OBJECTIVES
[1] Summarize the passage on poverty in Kenya in two sentences.
[2] State whether each statement agrees with the passage on poverty in Kenya, and support each verdict with a quotation from it: (a) The colonialists took the rights of the Dorobo into account when negotiating with the Maasai. (b) Money is made in Kenya every day while children go hungry. (c) The writer holds that poverty in Kenya can be blamed on the victims of poverty.
--- START OF PASSAGE ---
On a separate note, I was speaking to one of my older, wiser political friends earlier this evening and he was pointing out something that I had not thought about:

One aspect of those Maasai/British agreements that is often overlooked has to do with the fact that when the beberus were negotiating with the Maasais, the rights of the so called “Dorobo” (who in some cases were not only more numerous but had greater claims to the land the Maasai called their own) were completely ignored by the colonialists who were drunk with the myth of the “noble savage” and deluded themselves that the tall “majestic looking” Maasai were the “natural” rulers and owners of the land. So this issue may be a tinderbox in more ways than one.

5.0. Uneven Development and the Development of Under Development in Nyanza


What I have been endeavouring to say for the last thirteen pages is that poverty in any part of Kenya cannot be blamed on the victims of poverty; nor is it a simplistic ethnic vendetta by one tribe against another.
_Rather poverty and marginalization in Kenya is a manifestation of the survival of the political economy of neocolonialism in our country. We know the flipside of poverty is the opulence of the horticultural billionaires, the sugar importing tycoons and the mitumba monopolists.

Money is being made in Kenya on a daily basis, hand over fist, even as yet another child goes hungry.

We mentioned that during the seventies Omamo Ka Liech literally became the elephant of his nickname from slurping at the trough.

Today in the same Nyanza there is emerge a coterie of very wealthy individuals of whom Tuju, Raila, the Ominos (not sure about the Amayos, Otienos, Okundis and Oyugis) are but a sample who are quietly accumulating their wealth. Whichever side of the NARC wrangle they are on, they NEED THE NEO-COLONIAL state to make their next couple of dozen millions.

And that means that they will DIRECTLY contribute to the further IMPOVERISHEMENT of Nyanza whether they intend to or not.’

Some people may find this startling given Raphael Tujus’s track record as one of the most generous and self-effacing benefactors in the 9th Parliament and Raila’s very public involvement with the Molasses plant.
--- END OF PASSAGE ---
--- START OF INFORMATION PROVIDED ---
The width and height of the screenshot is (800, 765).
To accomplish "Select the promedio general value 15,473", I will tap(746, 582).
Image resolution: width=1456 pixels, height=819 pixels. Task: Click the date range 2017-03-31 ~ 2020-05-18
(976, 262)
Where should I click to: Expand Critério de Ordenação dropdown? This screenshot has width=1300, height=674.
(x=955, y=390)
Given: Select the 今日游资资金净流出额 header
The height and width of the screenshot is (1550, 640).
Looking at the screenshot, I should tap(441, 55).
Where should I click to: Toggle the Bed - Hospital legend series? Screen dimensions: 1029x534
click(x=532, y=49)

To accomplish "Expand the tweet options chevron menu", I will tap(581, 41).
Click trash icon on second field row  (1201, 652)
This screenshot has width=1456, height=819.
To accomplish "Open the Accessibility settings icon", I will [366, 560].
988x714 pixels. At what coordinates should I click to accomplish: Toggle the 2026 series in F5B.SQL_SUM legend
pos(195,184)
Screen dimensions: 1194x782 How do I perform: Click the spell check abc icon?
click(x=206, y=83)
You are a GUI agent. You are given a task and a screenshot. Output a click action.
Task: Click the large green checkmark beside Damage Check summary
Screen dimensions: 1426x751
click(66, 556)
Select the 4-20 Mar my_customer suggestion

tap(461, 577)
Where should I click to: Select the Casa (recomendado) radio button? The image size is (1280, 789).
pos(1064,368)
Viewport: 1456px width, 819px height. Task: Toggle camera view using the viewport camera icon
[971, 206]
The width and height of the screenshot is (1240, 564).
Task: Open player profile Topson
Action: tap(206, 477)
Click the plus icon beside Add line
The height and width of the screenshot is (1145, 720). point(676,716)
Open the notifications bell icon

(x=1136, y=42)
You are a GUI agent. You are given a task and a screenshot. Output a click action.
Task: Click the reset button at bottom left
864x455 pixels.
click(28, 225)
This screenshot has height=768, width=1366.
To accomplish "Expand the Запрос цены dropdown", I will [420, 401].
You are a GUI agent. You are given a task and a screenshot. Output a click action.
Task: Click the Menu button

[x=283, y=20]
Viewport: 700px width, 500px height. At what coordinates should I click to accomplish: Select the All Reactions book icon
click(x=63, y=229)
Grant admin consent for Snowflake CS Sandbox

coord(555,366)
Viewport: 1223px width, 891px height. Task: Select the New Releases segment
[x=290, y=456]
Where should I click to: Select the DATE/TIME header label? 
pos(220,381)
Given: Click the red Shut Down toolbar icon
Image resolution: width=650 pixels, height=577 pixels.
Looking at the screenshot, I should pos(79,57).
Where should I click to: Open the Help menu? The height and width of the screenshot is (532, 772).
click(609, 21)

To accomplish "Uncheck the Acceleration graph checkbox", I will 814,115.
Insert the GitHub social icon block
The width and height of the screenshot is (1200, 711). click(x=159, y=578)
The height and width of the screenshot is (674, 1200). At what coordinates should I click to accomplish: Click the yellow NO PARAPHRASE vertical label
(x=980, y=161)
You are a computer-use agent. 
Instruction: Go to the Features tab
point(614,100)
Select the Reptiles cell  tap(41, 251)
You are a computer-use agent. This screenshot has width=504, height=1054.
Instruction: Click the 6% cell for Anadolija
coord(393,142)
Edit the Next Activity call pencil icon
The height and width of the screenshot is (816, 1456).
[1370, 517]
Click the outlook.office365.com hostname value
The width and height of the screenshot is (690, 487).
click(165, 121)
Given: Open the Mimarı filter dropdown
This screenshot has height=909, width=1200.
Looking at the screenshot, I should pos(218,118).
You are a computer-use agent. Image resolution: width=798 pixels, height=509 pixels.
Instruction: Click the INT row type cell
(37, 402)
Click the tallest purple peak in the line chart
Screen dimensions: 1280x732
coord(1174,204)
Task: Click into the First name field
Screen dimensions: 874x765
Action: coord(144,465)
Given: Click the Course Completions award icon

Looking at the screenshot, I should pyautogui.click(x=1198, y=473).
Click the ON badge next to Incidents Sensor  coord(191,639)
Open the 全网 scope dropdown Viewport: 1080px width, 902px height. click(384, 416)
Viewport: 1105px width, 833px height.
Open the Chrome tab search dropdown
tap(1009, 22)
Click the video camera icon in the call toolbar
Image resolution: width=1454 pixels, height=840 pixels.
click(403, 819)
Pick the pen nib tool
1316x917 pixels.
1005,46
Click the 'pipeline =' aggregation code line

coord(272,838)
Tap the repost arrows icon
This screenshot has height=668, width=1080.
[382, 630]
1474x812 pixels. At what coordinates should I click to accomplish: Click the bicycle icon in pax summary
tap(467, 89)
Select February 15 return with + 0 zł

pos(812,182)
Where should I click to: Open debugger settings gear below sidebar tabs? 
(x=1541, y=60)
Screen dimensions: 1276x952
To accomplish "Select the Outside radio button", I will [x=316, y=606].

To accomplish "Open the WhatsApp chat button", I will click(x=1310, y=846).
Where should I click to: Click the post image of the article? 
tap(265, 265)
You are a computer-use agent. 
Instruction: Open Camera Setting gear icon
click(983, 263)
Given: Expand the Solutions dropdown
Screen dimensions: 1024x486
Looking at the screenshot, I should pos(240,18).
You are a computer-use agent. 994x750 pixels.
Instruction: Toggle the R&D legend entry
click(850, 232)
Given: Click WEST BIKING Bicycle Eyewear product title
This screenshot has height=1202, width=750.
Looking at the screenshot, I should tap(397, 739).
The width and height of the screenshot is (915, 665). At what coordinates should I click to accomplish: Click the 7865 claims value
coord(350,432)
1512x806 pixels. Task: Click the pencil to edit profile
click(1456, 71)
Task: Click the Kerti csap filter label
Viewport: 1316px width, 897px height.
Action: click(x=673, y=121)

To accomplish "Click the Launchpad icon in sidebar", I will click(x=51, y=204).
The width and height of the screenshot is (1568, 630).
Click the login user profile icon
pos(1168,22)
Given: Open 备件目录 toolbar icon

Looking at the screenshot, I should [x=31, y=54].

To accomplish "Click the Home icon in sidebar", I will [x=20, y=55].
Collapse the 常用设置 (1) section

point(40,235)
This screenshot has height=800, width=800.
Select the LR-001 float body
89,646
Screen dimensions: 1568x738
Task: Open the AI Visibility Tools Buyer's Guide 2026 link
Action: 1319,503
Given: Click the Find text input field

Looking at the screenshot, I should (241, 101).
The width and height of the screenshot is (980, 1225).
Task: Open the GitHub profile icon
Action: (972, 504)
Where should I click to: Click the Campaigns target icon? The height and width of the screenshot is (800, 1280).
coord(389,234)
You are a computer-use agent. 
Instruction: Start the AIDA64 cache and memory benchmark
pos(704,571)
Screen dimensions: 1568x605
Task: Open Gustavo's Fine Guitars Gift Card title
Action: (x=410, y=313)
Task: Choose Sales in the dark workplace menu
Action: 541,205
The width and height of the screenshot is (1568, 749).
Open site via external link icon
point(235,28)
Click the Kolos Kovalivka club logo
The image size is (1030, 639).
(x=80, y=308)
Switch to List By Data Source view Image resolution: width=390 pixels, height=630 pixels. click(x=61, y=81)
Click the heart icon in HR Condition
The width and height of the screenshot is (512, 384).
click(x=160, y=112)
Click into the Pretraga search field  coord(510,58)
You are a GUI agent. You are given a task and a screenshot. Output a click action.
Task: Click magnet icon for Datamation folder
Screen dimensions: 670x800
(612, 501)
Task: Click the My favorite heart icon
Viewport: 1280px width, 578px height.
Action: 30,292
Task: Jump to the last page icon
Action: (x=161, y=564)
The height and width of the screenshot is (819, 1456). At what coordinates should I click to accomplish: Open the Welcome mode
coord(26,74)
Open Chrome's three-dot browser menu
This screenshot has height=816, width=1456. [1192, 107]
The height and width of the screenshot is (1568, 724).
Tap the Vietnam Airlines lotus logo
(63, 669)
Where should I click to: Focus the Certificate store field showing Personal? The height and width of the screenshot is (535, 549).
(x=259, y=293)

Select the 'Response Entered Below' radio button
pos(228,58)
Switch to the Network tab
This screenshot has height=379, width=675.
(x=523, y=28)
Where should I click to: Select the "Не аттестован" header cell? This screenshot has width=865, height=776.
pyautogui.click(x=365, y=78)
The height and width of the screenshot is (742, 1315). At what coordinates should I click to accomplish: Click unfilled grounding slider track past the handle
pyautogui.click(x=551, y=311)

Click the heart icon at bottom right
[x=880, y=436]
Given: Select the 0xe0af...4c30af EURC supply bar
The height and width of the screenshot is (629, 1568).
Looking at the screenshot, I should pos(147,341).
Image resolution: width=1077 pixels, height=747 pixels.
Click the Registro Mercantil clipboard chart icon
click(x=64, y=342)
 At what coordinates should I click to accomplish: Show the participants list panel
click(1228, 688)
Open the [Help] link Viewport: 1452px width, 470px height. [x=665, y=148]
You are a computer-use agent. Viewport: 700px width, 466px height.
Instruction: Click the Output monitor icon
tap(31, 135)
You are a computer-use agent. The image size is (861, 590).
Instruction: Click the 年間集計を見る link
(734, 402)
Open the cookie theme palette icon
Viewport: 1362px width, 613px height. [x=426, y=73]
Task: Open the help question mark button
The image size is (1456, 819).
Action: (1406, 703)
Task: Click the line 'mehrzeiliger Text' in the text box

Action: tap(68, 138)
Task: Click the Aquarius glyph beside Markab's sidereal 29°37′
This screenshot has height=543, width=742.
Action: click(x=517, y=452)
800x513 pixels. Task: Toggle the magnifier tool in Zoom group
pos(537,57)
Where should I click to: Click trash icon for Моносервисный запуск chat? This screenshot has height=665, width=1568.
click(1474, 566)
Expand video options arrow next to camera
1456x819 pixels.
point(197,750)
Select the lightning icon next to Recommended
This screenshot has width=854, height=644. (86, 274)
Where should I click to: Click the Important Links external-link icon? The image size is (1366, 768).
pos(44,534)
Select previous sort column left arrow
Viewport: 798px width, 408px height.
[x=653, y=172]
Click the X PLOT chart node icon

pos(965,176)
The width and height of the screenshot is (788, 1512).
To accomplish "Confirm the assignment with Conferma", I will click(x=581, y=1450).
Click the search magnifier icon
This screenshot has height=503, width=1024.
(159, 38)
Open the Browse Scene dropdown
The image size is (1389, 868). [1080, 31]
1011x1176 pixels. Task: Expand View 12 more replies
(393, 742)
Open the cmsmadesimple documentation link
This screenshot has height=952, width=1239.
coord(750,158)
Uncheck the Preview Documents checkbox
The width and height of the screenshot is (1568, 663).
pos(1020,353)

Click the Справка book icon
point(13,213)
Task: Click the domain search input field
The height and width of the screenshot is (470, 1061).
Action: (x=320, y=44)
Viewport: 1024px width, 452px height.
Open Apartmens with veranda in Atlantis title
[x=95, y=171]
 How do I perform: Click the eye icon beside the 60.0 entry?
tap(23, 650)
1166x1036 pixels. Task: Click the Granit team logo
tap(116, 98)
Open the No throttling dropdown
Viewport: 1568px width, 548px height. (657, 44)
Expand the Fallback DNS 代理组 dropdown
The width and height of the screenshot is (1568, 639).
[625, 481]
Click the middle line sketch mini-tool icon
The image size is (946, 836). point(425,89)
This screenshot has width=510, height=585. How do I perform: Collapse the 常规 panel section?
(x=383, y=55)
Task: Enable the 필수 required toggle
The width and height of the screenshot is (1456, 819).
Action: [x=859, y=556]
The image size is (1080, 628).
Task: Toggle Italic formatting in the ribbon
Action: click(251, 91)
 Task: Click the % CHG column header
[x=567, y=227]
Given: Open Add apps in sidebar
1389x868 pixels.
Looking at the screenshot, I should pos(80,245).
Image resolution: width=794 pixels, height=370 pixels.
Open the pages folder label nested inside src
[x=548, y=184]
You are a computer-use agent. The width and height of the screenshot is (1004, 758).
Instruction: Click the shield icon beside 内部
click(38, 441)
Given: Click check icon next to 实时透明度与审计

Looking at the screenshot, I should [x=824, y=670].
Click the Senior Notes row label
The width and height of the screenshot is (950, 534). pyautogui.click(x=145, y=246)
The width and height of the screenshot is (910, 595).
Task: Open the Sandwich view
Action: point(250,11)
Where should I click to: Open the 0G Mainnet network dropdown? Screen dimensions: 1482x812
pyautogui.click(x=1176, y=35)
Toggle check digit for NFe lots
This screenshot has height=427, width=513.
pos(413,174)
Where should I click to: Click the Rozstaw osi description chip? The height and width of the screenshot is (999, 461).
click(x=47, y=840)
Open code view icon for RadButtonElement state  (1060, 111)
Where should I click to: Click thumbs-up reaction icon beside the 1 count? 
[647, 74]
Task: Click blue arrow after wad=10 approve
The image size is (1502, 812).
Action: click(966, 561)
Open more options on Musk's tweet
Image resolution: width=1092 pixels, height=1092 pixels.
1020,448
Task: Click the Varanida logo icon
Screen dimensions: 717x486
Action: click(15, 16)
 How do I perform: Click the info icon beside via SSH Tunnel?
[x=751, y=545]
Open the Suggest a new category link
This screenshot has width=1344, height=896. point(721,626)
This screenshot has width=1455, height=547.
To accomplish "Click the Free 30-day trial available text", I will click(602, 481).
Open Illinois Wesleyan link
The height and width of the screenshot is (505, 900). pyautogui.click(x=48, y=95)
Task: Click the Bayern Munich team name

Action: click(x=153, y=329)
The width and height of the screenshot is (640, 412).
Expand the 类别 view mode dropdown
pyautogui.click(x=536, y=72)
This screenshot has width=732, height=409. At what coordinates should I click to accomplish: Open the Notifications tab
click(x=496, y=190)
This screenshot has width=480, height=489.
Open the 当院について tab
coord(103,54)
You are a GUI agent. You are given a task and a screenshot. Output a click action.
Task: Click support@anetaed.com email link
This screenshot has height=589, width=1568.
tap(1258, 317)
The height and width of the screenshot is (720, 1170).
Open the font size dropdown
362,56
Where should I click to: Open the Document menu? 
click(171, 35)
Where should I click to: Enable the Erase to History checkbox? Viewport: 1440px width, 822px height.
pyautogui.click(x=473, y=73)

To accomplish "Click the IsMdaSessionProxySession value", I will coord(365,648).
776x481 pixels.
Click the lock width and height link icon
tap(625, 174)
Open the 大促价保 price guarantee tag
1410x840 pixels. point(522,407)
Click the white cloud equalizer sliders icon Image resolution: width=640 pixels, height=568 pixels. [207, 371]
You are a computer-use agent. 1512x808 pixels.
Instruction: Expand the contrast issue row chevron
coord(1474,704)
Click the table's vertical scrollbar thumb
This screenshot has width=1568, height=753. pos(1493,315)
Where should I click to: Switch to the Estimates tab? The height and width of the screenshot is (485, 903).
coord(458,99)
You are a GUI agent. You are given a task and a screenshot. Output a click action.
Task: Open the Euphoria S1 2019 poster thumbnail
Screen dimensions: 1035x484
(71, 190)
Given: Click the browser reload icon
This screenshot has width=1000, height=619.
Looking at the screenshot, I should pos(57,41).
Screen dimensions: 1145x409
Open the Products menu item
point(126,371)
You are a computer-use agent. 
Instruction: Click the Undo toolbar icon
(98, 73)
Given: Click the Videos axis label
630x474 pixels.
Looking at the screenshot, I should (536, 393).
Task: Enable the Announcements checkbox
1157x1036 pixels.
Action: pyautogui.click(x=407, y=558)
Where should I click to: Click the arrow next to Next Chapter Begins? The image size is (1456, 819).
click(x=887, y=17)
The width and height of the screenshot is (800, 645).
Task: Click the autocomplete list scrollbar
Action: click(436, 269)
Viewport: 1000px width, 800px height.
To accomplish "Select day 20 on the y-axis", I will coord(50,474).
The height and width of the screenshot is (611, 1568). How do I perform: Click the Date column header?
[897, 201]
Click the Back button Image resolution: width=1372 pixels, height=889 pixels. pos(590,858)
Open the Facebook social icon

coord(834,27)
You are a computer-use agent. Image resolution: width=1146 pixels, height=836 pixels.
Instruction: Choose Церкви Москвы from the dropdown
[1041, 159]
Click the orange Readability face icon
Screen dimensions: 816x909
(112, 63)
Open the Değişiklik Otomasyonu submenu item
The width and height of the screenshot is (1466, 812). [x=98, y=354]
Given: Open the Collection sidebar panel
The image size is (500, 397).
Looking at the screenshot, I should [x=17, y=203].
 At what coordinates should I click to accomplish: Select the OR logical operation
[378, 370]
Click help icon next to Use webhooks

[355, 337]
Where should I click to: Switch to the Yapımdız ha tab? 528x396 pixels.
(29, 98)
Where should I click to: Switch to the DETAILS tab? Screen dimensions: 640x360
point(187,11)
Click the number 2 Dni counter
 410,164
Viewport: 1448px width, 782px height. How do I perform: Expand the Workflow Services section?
--- END OF INFORMATION PROVIDED ---
SOLUTION SET
[1] The writer argues that poverty in Kenya cannot be blamed on its victims or explained as one tribe's vendetta against another, but is a manifestation of the survival of a neocolonial political economy, whose flipside is the opulence of horticultural billionaires, sugar-importing tycoons and mitumba monopolists. The writer contends that wealthy individuals in Nyanza need the neocolonial state to make more money and will therefore directly contribute to the further impoverishment of Nyanza whether they intend to or not.

[2]
(a) No: "were completely ignored by the colonialists"
(b) Yes: "Money is being made in Kenya on a daily basis, hand over fist, even as yet another child goes hungry."
(c) No: "poverty in any part of Kenya cannot be blamed on the victims of poverty"